═════ Information supplied

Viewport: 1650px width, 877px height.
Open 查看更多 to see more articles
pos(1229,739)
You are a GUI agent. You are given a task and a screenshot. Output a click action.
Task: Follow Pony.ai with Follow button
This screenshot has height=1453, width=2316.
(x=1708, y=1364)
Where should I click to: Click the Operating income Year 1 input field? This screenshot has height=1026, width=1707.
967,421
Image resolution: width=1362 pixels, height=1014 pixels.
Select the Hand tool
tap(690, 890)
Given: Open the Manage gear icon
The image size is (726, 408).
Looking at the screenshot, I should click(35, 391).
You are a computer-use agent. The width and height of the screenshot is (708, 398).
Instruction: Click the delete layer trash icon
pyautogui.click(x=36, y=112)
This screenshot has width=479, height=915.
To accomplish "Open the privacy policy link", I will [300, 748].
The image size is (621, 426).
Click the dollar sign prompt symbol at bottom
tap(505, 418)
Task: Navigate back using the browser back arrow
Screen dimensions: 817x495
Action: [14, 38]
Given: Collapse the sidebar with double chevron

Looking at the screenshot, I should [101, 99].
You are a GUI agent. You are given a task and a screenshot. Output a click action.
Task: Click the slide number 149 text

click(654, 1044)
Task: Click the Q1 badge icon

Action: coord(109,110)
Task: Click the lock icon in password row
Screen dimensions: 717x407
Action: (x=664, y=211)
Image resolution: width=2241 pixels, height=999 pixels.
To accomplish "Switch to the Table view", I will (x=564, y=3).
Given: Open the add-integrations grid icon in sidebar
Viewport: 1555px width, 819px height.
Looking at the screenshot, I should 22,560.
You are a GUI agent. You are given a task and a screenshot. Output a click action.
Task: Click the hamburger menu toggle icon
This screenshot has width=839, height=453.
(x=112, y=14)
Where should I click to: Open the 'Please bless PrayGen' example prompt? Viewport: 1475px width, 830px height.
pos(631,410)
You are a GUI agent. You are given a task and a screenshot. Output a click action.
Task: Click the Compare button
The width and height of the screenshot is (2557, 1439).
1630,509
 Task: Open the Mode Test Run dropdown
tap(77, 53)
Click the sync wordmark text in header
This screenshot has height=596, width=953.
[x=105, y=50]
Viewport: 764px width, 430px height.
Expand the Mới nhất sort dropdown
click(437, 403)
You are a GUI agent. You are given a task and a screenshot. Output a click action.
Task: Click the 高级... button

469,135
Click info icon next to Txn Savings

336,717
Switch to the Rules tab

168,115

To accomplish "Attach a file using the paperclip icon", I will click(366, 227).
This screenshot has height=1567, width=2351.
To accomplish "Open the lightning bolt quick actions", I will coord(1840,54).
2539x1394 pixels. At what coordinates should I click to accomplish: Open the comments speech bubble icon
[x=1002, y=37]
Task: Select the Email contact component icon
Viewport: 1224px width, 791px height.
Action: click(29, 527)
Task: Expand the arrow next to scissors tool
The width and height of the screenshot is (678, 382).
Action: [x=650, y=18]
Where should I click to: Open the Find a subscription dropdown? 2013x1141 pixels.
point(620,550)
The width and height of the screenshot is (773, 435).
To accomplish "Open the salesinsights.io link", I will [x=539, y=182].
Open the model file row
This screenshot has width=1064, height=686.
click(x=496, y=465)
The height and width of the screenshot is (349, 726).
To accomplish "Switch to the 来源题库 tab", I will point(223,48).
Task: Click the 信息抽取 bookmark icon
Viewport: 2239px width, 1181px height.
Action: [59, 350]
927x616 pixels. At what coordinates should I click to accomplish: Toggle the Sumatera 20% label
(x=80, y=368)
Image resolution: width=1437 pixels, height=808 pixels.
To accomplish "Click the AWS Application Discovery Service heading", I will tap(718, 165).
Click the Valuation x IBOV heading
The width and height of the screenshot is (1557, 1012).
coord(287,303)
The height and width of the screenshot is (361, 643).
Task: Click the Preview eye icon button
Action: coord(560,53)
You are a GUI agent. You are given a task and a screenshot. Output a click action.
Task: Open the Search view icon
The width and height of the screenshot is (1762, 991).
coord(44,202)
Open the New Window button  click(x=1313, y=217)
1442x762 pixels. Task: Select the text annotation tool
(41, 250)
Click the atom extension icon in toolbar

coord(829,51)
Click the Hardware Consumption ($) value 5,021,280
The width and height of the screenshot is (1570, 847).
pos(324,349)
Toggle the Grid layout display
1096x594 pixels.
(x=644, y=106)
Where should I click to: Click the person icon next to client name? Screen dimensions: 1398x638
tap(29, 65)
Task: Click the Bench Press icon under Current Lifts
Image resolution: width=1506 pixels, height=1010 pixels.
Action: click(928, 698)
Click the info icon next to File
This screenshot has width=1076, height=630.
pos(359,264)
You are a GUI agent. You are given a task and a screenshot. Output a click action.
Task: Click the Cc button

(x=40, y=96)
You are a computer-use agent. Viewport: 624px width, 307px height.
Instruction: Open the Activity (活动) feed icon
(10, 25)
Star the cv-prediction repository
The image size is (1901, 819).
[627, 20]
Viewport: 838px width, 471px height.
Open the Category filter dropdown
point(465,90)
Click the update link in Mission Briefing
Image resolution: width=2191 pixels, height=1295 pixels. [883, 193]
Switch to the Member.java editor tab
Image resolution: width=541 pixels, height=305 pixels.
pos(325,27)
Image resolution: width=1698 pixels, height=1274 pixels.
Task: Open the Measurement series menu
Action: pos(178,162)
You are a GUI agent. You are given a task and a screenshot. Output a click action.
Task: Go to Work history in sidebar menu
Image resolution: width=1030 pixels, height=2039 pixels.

══════════

## Work to complete
There is a line with "Viewport: 1555px width, 819px height." and a line with "Task: Click the Compare button" above. Copy exactly those two lines and all lines between them, with nothing else.

## Task answer
Viewport: 1555px width, 819px height.
Looking at the screenshot, I should 22,560.
You are a GUI agent. You are given a task and a screenshot. Output a click action.
Task: Click the hamburger menu toggle icon
This screenshot has width=839, height=453.
(x=112, y=14)
Where should I click to: Open the 'Please bless PrayGen' example prompt? Viewport: 1475px width, 830px height.
pos(631,410)
You are a GUI agent. You are given a task and a screenshot. Output a click action.
Task: Click the Compare button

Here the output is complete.